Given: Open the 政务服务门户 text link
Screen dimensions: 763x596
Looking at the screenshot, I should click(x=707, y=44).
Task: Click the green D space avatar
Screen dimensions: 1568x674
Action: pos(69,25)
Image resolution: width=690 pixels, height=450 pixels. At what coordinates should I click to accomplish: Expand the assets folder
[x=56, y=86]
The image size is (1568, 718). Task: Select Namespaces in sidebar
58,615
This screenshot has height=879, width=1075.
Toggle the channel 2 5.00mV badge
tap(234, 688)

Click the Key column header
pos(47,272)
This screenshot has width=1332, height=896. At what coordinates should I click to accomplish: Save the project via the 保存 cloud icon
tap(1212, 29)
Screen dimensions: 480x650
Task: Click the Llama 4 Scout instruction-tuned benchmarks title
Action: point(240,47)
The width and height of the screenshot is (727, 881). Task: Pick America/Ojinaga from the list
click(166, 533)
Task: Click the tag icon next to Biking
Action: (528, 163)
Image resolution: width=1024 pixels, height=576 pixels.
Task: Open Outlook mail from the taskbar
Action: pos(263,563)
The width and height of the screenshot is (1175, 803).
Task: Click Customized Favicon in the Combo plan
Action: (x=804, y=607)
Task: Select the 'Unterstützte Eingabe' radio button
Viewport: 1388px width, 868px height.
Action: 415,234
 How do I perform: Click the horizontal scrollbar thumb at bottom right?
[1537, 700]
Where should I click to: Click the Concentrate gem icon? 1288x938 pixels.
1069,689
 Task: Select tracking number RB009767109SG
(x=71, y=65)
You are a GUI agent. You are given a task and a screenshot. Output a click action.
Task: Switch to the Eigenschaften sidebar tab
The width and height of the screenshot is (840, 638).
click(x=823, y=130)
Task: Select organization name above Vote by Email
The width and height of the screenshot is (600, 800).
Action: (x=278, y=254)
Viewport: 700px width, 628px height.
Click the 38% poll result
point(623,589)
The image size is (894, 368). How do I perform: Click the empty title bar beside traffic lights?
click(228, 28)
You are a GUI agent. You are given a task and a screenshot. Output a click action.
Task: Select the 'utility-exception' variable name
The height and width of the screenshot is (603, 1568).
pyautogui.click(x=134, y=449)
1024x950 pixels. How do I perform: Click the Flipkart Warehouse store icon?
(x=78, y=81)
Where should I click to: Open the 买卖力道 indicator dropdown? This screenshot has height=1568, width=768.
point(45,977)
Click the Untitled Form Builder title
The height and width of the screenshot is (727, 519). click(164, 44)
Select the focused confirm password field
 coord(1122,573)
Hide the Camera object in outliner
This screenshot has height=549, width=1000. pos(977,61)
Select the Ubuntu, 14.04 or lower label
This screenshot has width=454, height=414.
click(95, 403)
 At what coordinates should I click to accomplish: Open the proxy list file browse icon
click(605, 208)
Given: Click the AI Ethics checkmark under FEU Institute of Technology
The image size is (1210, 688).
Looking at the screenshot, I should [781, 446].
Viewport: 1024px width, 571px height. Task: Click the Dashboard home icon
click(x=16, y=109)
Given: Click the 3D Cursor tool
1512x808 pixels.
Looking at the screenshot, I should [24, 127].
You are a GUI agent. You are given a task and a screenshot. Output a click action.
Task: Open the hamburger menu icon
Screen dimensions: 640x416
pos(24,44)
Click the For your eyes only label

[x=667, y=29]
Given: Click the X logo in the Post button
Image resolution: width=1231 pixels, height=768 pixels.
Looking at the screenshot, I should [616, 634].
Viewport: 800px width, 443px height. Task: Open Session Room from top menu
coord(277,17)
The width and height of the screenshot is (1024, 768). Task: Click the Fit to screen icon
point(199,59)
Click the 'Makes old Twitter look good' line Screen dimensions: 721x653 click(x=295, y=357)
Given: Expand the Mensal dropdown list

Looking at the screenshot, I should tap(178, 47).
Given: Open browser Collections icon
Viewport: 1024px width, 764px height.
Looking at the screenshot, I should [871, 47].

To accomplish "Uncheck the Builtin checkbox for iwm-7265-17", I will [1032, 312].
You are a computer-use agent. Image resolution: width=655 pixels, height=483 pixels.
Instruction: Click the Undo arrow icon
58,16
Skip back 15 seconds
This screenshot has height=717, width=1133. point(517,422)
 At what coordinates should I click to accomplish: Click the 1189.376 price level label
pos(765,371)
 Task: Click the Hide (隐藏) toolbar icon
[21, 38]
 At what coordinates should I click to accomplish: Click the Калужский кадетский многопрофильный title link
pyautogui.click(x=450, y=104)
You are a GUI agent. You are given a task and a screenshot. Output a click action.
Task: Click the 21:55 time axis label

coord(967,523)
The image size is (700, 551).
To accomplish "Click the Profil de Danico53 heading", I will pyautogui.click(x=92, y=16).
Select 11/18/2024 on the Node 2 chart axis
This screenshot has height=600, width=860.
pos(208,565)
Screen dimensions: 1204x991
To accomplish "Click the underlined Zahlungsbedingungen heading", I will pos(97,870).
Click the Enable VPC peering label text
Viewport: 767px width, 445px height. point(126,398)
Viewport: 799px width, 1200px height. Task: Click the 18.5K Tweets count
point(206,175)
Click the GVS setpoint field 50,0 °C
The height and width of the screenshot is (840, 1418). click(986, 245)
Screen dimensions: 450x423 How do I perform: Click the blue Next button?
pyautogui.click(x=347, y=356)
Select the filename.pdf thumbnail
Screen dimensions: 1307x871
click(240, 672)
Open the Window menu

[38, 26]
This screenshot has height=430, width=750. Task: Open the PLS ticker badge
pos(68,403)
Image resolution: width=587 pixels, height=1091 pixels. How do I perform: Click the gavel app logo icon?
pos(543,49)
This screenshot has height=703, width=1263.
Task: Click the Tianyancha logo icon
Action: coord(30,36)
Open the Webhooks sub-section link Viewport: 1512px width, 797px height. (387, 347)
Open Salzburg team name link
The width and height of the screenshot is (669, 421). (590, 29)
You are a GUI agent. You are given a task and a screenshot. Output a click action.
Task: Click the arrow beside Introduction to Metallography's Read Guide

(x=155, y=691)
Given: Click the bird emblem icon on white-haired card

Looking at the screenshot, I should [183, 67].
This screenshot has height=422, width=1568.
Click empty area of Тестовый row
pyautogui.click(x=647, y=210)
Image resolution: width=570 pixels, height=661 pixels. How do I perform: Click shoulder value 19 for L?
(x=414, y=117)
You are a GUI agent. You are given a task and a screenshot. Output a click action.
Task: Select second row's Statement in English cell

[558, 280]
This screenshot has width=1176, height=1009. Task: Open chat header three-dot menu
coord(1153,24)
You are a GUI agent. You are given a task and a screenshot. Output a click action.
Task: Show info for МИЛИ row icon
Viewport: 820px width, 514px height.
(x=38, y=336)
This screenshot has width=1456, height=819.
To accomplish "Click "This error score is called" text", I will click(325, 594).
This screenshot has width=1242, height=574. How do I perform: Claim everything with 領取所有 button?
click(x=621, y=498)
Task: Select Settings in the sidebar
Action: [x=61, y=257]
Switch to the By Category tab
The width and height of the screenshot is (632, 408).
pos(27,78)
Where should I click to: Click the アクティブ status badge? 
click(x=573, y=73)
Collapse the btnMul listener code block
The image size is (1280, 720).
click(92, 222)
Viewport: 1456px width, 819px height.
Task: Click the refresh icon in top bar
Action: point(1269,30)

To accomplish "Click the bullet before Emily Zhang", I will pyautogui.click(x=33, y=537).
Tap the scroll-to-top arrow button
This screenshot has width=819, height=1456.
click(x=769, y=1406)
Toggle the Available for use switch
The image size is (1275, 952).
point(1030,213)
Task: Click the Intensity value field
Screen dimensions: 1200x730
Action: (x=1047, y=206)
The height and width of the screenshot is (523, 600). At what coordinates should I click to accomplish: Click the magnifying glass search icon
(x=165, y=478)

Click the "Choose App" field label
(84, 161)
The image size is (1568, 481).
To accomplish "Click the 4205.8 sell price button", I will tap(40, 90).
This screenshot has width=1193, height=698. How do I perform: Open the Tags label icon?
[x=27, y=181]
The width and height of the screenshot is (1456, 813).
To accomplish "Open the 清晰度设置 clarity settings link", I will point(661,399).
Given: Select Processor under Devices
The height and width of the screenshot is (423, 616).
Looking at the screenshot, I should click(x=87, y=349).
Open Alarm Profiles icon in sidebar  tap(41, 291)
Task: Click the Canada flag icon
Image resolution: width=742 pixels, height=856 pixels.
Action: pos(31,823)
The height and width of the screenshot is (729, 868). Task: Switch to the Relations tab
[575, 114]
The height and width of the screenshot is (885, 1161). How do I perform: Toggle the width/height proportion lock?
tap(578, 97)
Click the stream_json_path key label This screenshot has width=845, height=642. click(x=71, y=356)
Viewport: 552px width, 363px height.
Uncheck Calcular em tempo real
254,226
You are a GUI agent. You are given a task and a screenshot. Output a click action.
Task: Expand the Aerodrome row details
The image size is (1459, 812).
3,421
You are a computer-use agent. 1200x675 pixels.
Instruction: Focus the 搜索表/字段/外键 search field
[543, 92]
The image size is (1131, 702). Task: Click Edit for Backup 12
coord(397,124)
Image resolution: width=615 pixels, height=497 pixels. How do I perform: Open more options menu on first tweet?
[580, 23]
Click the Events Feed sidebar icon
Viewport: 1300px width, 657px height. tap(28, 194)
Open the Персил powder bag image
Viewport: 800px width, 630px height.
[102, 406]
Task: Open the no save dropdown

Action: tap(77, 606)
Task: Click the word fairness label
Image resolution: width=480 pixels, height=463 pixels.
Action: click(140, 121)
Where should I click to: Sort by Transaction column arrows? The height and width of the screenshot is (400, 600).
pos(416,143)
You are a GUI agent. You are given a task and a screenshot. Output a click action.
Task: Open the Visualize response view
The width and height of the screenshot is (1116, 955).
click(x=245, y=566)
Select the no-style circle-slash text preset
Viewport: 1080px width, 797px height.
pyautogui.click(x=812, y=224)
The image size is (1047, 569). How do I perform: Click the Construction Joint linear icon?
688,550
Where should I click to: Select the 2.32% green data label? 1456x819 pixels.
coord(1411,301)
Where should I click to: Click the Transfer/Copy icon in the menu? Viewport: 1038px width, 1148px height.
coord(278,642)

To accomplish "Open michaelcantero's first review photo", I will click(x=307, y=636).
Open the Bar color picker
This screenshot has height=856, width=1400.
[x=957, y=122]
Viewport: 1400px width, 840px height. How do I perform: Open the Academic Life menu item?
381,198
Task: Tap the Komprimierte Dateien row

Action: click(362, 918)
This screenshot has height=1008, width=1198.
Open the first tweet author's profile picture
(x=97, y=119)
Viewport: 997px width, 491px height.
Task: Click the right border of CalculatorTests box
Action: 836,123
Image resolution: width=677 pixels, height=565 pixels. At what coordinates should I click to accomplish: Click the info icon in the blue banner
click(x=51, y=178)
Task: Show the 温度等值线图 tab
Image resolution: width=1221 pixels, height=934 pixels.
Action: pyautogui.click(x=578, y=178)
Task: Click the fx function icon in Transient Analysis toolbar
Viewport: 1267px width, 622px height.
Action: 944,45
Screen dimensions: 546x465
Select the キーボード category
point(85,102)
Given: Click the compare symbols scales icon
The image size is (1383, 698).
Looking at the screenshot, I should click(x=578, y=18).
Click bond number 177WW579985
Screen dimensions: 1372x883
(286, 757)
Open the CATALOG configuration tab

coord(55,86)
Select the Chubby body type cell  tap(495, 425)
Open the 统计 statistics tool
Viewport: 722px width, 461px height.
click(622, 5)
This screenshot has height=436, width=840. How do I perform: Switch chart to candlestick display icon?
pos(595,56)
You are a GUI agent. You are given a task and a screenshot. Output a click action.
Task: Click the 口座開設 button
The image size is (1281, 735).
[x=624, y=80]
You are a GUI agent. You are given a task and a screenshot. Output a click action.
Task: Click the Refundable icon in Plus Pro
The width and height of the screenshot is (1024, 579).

WORK INSTRUCTIONS: Your task is to copy every line in the entries that holds the string "computer".

PROBLEM SOLUTION:
You are a computer-use agent. Image resolution: width=655 pixels, height=483 pixels.
You are a computer-use agent. 1200x675 pixels.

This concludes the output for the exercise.